- **Brief**:
Print the following material line for line, without changing anything.

- **Dataset entries**:
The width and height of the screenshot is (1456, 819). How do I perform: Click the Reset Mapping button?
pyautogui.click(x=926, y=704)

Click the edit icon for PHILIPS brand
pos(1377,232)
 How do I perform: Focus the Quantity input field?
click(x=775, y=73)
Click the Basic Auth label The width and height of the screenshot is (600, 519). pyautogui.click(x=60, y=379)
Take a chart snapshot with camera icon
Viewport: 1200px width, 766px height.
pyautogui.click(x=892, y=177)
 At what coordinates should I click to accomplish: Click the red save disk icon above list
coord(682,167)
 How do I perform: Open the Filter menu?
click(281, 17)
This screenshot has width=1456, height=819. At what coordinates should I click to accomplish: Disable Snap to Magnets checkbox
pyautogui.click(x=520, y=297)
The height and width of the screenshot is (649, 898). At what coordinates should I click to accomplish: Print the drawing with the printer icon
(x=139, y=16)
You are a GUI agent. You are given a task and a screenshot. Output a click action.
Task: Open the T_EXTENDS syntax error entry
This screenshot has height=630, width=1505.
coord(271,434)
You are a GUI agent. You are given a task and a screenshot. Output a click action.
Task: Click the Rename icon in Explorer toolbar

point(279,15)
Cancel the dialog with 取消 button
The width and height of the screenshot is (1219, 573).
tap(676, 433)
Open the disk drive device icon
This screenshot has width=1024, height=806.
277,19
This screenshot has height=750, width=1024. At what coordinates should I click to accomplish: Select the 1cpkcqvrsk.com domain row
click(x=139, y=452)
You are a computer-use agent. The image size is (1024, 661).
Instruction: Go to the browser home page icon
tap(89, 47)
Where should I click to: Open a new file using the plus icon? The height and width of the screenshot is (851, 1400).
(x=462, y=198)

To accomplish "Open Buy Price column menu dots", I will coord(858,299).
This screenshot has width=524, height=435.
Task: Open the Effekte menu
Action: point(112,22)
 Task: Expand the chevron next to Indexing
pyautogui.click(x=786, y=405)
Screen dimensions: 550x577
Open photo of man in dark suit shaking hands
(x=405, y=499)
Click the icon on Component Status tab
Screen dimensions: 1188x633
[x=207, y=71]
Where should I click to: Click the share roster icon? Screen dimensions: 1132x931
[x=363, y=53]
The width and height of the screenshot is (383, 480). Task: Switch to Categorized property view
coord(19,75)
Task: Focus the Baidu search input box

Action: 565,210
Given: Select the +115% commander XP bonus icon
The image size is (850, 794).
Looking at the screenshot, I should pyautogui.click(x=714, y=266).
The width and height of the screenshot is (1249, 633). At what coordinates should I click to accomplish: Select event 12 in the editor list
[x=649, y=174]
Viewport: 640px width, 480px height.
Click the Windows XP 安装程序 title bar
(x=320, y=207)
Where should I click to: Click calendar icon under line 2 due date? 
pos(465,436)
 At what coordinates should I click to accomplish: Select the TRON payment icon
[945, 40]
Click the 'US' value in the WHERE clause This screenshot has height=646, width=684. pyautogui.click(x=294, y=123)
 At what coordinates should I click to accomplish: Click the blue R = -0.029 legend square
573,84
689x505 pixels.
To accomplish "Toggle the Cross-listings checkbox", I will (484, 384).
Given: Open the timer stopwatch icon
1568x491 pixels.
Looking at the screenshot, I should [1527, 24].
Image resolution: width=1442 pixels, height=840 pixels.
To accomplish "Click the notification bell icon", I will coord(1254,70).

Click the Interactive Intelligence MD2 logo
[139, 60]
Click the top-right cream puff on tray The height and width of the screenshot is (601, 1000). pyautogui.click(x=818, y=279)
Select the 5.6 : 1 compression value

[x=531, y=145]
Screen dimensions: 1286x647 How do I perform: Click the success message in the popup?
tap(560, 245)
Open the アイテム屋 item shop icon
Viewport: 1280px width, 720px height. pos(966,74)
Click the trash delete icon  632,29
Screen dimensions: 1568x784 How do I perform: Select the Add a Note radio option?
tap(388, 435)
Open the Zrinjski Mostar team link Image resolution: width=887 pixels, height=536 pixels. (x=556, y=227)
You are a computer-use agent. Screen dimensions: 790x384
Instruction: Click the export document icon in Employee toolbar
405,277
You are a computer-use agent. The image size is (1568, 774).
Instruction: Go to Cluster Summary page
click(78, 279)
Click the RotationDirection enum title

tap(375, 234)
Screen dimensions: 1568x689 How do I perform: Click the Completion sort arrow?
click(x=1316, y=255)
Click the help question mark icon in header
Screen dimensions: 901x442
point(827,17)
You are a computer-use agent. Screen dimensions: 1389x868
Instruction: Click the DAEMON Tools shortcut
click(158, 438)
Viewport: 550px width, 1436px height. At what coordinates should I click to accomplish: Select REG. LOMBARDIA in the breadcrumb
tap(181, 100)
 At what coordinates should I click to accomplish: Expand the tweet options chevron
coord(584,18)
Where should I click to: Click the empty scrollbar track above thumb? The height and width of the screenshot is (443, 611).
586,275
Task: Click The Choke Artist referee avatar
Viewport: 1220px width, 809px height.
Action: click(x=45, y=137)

- **Answer in full**:
The width and height of the screenshot is (1456, 819). How do I perform: Click the Reset Mapping button?
pyautogui.click(x=926, y=704)

Click the edit icon for PHILIPS brand
pos(1377,232)
 How do I perform: Focus the Quantity input field?
click(x=775, y=73)
Click the Basic Auth label The width and height of the screenshot is (600, 519). pyautogui.click(x=60, y=379)
Take a chart snapshot with camera icon
Viewport: 1200px width, 766px height.
pyautogui.click(x=892, y=177)
 At what coordinates should I click to accomplish: Click the red save disk icon above list
coord(682,167)
 How do I perform: Open the Filter menu?
click(281, 17)
This screenshot has width=1456, height=819. At what coordinates should I click to accomplish: Disable Snap to Magnets checkbox
pyautogui.click(x=520, y=297)
The height and width of the screenshot is (649, 898). At what coordinates should I click to accomplish: Print the drawing with the printer icon
(x=139, y=16)
You are a GUI agent. You are given a task and a screenshot. Output a click action.
Task: Open the T_EXTENDS syntax error entry
This screenshot has height=630, width=1505.
coord(271,434)
You are a GUI agent. You are given a task and a screenshot. Output a click action.
Task: Click the Rename icon in Explorer toolbar

point(279,15)
Cancel the dialog with 取消 button
The width and height of the screenshot is (1219, 573).
tap(676, 433)
Open the disk drive device icon
This screenshot has width=1024, height=806.
277,19
This screenshot has height=750, width=1024. At what coordinates should I click to accomplish: Select the 1cpkcqvrsk.com domain row
click(x=139, y=452)
You are a computer-use agent. The image size is (1024, 661).
Instruction: Go to the browser home page icon
tap(89, 47)
Where should I click to: Open a new file using the plus icon? The height and width of the screenshot is (851, 1400).
(x=462, y=198)

To accomplish "Open Buy Price column menu dots", I will coord(858,299).
This screenshot has width=524, height=435.
Task: Open the Effekte menu
Action: point(112,22)
 Task: Expand the chevron next to Indexing
pyautogui.click(x=786, y=405)
Screen dimensions: 550x577
Open photo of man in dark suit shaking hands
(x=405, y=499)
Click the icon on Component Status tab
Screen dimensions: 1188x633
[x=207, y=71]
Where should I click to: Click the share roster icon? Screen dimensions: 1132x931
[x=363, y=53]
The width and height of the screenshot is (383, 480). Task: Switch to Categorized property view
coord(19,75)
Task: Focus the Baidu search input box

Action: 565,210
Given: Select the +115% commander XP bonus icon
The image size is (850, 794).
Looking at the screenshot, I should pyautogui.click(x=714, y=266).
The width and height of the screenshot is (1249, 633). At what coordinates should I click to accomplish: Select event 12 in the editor list
[x=649, y=174]
Viewport: 640px width, 480px height.
Click the Windows XP 安装程序 title bar
(x=320, y=207)
Where should I click to: Click calendar icon under line 2 due date? 
pos(465,436)
 At what coordinates should I click to accomplish: Select the TRON payment icon
[945, 40]
Click the 'US' value in the WHERE clause This screenshot has height=646, width=684. pyautogui.click(x=294, y=123)
 At what coordinates should I click to accomplish: Click the blue R = -0.029 legend square
573,84
689x505 pixels.
To accomplish "Toggle the Cross-listings checkbox", I will (484, 384).
Given: Open the timer stopwatch icon
1568x491 pixels.
Looking at the screenshot, I should [1527, 24].
Image resolution: width=1442 pixels, height=840 pixels.
To accomplish "Click the notification bell icon", I will coord(1254,70).

Click the Interactive Intelligence MD2 logo
[139, 60]
Click the top-right cream puff on tray The height and width of the screenshot is (601, 1000). pyautogui.click(x=818, y=279)
Select the 5.6 : 1 compression value

[x=531, y=145]
Screen dimensions: 1286x647 How do I perform: Click the success message in the popup?
tap(560, 245)
Open the アイテム屋 item shop icon
Viewport: 1280px width, 720px height. pos(966,74)
Click the trash delete icon  632,29
Screen dimensions: 1568x784 How do I perform: Select the Add a Note radio option?
tap(388, 435)
Open the Zrinjski Mostar team link Image resolution: width=887 pixels, height=536 pixels. (x=556, y=227)
You are a computer-use agent. Screen dimensions: 790x384
Instruction: Click the export document icon in Employee toolbar
405,277
You are a computer-use agent. The image size is (1568, 774).
Instruction: Go to Cluster Summary page
click(78, 279)
Click the RotationDirection enum title

tap(375, 234)
Screen dimensions: 1568x689 How do I perform: Click the Completion sort arrow?
click(x=1316, y=255)
Click the help question mark icon in header
Screen dimensions: 901x442
point(827,17)
You are a computer-use agent. Screen dimensions: 1389x868
Instruction: Click the DAEMON Tools shortcut
click(158, 438)
Viewport: 550px width, 1436px height. At what coordinates should I click to accomplish: Select REG. LOMBARDIA in the breadcrumb
tap(181, 100)
 At what coordinates should I click to accomplish: Expand the tweet options chevron
coord(584,18)
Where should I click to: Click the empty scrollbar track above thumb? The height and width of the screenshot is (443, 611).
586,275
Task: Click The Choke Artist referee avatar
Viewport: 1220px width, 809px height.
Action: click(x=45, y=137)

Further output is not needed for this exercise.